## Records shown
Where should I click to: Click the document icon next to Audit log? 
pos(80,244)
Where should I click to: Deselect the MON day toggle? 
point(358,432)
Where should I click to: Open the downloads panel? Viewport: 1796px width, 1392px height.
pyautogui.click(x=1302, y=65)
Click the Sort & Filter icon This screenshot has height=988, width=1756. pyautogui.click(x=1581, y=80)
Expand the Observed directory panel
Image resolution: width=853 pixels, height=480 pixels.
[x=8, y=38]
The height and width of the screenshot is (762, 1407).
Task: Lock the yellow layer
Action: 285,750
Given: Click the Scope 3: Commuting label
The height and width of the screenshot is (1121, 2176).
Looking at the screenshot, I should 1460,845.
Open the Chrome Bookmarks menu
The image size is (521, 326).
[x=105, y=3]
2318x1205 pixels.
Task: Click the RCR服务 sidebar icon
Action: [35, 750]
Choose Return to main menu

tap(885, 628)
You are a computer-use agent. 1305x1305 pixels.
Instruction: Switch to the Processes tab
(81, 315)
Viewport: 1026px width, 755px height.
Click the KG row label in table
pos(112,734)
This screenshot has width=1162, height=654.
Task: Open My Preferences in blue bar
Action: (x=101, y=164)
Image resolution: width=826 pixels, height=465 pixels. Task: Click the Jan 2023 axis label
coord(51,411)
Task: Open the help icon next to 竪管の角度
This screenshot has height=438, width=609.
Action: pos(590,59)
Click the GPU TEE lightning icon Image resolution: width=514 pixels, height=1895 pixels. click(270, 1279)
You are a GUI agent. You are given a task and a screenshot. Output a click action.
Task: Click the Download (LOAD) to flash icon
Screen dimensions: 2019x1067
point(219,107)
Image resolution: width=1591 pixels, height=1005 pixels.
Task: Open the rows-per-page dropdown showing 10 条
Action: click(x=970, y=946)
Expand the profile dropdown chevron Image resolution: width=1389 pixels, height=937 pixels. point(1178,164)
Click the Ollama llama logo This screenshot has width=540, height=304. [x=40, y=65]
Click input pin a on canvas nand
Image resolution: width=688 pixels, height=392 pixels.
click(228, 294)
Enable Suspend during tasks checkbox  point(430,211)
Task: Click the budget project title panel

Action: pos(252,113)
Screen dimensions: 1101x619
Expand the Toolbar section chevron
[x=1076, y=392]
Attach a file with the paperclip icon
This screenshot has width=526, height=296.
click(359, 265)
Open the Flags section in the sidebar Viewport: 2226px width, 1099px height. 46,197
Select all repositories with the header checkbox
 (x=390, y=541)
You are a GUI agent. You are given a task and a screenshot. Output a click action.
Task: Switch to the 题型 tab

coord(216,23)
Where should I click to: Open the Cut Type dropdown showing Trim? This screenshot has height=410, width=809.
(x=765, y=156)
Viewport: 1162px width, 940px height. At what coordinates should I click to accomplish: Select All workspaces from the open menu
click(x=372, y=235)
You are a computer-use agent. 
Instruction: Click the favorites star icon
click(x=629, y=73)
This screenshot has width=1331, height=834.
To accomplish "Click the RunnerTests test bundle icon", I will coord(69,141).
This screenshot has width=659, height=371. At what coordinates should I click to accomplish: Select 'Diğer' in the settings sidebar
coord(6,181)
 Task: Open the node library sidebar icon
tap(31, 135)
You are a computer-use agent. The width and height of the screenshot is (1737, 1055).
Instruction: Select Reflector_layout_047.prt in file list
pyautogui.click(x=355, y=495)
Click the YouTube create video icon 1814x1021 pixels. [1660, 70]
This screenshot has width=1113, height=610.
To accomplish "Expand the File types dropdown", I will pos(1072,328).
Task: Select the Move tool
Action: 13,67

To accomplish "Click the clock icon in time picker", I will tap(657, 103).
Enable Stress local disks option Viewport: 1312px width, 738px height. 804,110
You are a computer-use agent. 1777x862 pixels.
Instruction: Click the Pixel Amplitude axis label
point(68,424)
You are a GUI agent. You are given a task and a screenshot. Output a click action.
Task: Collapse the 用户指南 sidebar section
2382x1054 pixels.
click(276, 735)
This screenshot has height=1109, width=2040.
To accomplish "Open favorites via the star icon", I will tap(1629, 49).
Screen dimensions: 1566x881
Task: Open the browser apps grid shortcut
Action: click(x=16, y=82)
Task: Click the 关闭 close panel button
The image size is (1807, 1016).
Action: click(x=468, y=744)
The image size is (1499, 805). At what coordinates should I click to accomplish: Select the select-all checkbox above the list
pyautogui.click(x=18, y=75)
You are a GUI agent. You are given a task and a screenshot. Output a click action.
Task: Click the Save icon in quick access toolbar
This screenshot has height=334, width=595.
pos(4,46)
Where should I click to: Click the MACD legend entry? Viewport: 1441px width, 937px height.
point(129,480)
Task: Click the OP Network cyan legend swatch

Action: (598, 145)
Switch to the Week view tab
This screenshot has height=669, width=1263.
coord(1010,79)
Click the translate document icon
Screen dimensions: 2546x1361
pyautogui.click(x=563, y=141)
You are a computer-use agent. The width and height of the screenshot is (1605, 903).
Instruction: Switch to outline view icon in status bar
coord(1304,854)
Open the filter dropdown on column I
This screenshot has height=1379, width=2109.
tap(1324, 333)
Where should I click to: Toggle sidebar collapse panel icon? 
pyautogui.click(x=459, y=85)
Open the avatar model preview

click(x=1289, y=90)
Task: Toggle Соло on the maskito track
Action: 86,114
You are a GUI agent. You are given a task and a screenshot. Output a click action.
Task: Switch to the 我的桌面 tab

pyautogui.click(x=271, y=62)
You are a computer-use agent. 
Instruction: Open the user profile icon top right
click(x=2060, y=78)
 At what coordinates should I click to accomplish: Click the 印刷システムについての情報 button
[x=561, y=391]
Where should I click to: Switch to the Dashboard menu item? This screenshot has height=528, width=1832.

## Problem to work on
The answer is the run of lines above from the line containing "Task: Click the OP Network cyan legend swatch" through the line containing "is (1605, 903).", copied exactly and alone.

## Exercise solution
Task: Click the OP Network cyan legend swatch

Action: (598, 145)
Switch to the Week view tab
This screenshot has height=669, width=1263.
coord(1010,79)
Click the translate document icon
Screen dimensions: 2546x1361
pyautogui.click(x=563, y=141)
You are a computer-use agent. The width and height of the screenshot is (1605, 903).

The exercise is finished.